DOCUMENT EXCERPT:
Content starts

WASHINGTON -- While some diseases leave the patient with immunity against future attacks, people with dengue fever get sicker the second time around. Scientists now believe they know why, and their finding may help lead to ways to fight the dangerous mosquito-borne illness...

By Randolph E. Schmid, The Associated Press

WASHINGTON -- While some diseases leave the patient with immunity against future attacks, people with dengue fever get sicker the second time around. Scientists now believe they know why, and their finding may help lead to ways to fight the dangerous mosquito-borne illness.

The problem is "original antigenic sin" on the part of the immune system, according to a team led by Gavin Screaton of the MRC Human Immunology Unit at Weatherall Institute of Molecular Medicine at John Radcliffe Hospital in Oxford, England. Antigens battle diseases invading the body.

There are four subtypes of dengue, pronounced ding'-ee, and people infected with the disease mount an immune response to fight off the version that infects them.

Content ends

Saved data entries
Content starts

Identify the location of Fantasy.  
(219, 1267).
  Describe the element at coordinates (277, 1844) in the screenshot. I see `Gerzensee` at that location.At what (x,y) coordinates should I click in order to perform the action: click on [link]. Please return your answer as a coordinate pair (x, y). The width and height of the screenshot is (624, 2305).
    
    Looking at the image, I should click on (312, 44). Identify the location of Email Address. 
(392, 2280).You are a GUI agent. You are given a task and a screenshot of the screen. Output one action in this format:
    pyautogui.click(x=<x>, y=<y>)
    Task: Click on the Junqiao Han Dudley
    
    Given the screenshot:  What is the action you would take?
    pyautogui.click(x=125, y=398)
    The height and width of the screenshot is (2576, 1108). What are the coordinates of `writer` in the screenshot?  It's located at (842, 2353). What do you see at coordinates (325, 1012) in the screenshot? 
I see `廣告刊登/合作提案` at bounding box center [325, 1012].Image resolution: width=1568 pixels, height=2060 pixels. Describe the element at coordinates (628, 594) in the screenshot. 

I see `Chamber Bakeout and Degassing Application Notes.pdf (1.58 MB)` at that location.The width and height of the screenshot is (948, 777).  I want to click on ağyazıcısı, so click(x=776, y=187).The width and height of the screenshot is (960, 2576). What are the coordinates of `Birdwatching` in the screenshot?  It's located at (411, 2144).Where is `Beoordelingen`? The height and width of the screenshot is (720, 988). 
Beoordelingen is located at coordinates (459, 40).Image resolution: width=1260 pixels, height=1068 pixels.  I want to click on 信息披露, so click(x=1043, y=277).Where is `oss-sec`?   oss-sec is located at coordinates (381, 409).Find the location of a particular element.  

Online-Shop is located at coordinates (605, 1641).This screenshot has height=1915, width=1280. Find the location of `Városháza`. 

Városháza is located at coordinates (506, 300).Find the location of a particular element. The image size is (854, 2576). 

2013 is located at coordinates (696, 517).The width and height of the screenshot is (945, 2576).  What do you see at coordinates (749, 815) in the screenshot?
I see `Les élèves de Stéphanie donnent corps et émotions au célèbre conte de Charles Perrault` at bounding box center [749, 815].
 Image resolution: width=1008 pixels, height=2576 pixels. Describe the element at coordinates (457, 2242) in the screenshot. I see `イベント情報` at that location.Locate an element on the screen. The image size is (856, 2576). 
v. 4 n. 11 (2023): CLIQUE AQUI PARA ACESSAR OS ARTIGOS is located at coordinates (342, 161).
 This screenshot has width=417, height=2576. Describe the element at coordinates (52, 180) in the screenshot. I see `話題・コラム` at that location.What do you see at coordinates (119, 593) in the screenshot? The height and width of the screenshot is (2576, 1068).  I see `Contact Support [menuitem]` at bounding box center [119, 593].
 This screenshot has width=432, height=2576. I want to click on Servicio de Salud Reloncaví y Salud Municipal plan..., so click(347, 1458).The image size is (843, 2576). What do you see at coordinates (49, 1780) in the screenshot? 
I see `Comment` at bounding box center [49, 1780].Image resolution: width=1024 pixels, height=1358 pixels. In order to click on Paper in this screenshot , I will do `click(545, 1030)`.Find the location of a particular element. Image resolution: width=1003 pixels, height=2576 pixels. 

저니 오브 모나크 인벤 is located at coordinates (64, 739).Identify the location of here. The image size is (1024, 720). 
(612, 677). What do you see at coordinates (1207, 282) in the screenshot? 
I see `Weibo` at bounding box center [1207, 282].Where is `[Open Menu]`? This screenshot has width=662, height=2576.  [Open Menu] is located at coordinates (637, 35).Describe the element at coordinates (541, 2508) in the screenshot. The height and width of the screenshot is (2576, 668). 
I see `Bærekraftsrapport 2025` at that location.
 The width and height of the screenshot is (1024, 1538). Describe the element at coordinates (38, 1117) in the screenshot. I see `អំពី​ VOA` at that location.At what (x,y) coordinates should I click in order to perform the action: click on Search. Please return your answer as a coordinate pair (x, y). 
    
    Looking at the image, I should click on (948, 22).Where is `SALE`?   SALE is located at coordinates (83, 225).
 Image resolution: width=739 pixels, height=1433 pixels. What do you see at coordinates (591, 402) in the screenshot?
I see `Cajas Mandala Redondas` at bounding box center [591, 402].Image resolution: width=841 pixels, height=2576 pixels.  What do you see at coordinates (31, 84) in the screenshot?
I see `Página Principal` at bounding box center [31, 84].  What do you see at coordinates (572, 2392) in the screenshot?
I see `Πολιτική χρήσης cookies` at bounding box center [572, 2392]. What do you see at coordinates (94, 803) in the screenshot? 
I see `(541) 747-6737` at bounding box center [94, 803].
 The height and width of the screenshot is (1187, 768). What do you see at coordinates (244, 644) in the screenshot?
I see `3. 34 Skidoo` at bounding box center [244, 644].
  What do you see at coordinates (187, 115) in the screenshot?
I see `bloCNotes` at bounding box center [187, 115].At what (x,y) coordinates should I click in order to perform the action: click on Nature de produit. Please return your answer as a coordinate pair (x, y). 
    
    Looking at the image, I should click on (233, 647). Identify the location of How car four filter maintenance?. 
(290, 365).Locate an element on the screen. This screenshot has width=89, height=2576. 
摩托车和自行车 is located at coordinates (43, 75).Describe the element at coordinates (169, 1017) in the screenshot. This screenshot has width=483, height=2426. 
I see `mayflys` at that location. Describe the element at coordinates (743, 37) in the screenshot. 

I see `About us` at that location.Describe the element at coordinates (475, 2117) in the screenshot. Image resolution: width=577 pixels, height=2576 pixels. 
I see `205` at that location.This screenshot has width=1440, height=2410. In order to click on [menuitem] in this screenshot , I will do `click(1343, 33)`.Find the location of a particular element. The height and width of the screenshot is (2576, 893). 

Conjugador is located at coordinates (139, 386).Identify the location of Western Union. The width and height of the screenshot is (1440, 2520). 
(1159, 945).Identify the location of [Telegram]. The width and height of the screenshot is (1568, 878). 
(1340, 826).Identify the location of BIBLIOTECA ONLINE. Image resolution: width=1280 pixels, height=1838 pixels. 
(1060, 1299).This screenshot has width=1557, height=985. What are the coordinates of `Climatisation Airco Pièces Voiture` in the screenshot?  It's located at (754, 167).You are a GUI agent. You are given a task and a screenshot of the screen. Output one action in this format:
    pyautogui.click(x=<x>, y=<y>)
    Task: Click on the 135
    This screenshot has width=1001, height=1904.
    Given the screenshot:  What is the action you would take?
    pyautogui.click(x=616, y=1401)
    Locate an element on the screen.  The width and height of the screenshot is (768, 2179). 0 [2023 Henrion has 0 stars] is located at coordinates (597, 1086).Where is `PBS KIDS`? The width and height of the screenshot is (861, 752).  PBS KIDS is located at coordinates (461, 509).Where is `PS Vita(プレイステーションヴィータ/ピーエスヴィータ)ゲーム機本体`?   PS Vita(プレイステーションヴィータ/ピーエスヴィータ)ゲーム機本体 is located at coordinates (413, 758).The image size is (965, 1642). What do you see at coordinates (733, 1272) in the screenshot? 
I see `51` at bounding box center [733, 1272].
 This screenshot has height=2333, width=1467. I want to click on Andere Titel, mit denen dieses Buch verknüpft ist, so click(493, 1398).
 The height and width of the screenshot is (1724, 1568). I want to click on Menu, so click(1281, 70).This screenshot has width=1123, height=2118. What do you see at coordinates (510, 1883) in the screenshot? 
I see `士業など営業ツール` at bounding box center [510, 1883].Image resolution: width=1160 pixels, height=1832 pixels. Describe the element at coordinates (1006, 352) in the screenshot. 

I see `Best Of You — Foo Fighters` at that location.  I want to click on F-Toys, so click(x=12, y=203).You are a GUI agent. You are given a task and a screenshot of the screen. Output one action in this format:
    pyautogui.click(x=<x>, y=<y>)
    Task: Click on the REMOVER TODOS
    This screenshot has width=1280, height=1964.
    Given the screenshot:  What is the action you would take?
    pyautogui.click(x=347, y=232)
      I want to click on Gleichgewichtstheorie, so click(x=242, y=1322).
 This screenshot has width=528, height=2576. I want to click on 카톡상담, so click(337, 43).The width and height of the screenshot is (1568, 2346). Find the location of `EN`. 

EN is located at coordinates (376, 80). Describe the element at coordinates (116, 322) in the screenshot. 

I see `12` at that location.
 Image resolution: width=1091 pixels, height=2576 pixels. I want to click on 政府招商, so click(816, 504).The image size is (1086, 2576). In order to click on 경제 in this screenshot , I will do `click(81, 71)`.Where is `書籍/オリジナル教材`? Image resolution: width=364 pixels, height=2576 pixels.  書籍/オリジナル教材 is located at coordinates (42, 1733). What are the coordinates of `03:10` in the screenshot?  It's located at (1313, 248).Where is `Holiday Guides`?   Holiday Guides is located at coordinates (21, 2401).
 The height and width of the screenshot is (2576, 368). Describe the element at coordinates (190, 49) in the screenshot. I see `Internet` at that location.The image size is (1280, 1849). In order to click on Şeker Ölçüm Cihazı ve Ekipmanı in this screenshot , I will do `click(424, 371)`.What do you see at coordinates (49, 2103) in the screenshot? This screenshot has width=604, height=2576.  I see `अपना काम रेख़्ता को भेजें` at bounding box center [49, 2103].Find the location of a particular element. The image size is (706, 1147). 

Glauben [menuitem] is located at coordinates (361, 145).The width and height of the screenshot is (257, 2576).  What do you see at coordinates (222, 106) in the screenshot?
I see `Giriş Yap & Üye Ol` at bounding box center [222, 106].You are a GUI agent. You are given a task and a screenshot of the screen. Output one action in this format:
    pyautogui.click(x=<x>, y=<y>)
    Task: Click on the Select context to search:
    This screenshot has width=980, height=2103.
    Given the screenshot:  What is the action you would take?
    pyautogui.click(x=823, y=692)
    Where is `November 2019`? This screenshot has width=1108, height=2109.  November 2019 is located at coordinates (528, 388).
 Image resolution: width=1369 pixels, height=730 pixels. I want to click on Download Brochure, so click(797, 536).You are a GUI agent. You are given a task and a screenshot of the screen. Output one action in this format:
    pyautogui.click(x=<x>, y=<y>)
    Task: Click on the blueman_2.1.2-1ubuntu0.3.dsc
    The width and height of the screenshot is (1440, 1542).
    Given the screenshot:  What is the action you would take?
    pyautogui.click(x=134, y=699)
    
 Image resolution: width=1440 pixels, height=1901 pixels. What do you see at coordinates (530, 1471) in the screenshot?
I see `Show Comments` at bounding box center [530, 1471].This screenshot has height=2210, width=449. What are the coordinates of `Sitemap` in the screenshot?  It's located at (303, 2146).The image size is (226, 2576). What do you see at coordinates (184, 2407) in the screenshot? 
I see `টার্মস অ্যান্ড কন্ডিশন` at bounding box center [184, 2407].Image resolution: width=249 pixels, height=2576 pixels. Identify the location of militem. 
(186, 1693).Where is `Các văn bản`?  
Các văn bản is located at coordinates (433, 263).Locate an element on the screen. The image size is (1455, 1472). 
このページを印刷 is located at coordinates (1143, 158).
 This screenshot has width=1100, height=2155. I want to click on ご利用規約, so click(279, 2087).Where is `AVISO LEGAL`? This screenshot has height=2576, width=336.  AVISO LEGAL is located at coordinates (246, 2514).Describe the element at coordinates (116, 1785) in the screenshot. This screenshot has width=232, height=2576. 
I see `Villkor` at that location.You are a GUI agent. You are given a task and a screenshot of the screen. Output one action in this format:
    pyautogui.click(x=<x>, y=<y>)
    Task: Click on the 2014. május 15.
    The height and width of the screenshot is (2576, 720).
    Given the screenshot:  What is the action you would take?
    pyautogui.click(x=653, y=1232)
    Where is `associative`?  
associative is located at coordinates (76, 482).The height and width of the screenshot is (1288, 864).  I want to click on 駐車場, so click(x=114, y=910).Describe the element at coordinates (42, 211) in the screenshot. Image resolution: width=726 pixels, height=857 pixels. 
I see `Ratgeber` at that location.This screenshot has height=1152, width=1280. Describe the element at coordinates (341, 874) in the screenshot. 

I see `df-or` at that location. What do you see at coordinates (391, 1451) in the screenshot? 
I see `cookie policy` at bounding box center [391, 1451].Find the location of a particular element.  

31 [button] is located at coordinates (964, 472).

Content ends

EXERCISE:
Translate this sentence from the dengue fever article into Spanish: "While some diseases leave the patient with immunity against future attacks, people with dengue fever get sicker the second time around."

RESPONSE TO THE TASK:
Mientras que algunas enfermedades dejan al paciente con inmunidad frente a futuros ataques, las personas con dengue se enferman más gravemente la segunda vez.